Word and element location data:

┌──

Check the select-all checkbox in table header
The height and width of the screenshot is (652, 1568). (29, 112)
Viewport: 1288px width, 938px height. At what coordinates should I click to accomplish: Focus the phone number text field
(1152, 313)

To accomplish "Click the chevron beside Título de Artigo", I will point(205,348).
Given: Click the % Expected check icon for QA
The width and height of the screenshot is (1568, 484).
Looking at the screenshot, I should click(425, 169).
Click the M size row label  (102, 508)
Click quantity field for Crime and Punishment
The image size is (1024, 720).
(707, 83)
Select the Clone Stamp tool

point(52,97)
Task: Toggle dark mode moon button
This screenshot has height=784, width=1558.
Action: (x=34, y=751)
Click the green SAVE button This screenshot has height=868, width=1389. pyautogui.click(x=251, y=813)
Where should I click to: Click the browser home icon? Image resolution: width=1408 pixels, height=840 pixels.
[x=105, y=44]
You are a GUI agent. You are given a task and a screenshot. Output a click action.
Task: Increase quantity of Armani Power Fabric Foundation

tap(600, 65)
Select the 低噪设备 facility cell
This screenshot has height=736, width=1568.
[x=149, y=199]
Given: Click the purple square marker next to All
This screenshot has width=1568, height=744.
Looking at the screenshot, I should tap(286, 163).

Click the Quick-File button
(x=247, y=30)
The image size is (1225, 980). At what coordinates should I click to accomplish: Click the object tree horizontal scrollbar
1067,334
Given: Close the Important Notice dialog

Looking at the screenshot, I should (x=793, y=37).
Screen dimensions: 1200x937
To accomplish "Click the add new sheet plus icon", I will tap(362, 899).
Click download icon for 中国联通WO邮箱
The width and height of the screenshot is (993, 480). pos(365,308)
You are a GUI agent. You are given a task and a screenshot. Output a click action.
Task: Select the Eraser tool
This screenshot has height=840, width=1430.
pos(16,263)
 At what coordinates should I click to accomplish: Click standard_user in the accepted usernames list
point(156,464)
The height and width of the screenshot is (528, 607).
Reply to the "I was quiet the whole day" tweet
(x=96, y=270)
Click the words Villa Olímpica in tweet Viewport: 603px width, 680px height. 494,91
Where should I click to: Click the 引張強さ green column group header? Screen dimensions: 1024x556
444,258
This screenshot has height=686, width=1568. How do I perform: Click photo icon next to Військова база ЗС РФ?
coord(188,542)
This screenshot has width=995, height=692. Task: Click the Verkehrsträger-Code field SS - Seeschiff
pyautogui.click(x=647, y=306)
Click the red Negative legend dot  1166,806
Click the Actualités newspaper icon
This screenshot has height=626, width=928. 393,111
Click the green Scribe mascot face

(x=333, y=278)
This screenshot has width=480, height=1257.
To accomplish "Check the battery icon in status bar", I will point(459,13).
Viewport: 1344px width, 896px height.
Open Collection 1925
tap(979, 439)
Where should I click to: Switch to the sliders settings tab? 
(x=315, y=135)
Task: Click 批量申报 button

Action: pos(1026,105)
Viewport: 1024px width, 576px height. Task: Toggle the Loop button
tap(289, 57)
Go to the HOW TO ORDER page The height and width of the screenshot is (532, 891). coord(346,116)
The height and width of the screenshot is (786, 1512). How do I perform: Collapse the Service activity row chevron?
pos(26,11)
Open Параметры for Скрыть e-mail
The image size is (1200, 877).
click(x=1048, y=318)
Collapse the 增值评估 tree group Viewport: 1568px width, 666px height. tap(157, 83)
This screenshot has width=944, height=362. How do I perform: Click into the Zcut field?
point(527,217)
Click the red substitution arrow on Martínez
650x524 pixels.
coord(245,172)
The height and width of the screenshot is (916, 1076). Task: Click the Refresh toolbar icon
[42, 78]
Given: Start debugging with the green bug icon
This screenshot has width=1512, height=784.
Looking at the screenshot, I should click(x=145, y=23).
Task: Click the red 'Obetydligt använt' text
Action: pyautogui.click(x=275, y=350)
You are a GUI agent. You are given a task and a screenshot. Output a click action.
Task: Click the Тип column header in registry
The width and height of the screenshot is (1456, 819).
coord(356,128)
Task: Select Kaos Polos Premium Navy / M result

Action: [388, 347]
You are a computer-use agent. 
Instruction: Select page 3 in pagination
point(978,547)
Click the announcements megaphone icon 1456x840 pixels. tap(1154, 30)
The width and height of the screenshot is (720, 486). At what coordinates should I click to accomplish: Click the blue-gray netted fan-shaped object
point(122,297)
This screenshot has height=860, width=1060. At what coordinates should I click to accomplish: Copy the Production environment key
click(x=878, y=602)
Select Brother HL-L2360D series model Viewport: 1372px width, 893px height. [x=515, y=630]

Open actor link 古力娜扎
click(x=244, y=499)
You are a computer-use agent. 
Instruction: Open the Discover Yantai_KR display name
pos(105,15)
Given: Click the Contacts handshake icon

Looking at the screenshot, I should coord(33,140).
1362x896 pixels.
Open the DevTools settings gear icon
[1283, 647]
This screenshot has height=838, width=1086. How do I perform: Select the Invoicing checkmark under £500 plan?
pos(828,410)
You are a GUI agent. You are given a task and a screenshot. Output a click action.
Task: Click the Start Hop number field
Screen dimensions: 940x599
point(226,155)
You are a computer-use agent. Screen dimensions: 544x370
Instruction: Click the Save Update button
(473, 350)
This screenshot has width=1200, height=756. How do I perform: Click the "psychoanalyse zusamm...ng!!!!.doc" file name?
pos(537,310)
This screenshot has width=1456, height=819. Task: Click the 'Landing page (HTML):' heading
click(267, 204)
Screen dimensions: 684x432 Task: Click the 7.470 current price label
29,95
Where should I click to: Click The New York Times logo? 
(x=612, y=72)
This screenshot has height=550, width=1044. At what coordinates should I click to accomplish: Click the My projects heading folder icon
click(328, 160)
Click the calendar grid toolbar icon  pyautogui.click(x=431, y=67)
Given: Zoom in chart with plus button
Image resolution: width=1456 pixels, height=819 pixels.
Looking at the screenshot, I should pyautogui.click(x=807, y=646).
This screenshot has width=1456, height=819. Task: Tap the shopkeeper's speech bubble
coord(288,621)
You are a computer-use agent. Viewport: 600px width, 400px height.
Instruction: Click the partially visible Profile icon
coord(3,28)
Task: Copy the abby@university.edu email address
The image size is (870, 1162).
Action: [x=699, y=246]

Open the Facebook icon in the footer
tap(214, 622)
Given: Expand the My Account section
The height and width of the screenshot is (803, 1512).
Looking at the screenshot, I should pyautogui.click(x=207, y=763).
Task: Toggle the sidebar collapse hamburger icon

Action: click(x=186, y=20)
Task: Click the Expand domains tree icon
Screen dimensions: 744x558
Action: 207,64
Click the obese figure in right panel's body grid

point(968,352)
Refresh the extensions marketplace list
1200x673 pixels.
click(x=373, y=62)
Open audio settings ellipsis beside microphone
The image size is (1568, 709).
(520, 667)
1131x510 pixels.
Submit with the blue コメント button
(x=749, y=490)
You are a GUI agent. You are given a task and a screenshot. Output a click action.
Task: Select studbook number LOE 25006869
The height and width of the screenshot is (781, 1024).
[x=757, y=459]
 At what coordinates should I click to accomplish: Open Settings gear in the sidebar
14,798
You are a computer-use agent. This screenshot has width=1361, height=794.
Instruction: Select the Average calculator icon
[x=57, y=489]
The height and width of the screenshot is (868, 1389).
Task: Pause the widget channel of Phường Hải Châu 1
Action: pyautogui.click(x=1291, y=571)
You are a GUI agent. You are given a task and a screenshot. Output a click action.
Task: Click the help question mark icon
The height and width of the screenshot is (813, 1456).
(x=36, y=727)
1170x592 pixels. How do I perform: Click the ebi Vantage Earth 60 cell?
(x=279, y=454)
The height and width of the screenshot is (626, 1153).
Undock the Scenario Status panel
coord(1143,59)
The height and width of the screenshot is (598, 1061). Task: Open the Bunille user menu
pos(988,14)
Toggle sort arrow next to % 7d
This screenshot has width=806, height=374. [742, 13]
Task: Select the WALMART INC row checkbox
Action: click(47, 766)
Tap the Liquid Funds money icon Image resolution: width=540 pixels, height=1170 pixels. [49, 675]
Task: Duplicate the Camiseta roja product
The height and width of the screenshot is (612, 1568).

└──

Work instructions ::
Put the items starting at the very first line and ending at the line containing "(1152, 313)" into a JSON list of strings, one string per line, with blank lines left out.

Result of this task ::
[
  "Check the select-all checkbox in table header",
  "The height and width of the screenshot is (652, 1568). (29, 112)",
  "Viewport: 1288px width, 938px height. At what coordinates should I click to accomplish: Focus the phone number text field",
  "(1152, 313)"
]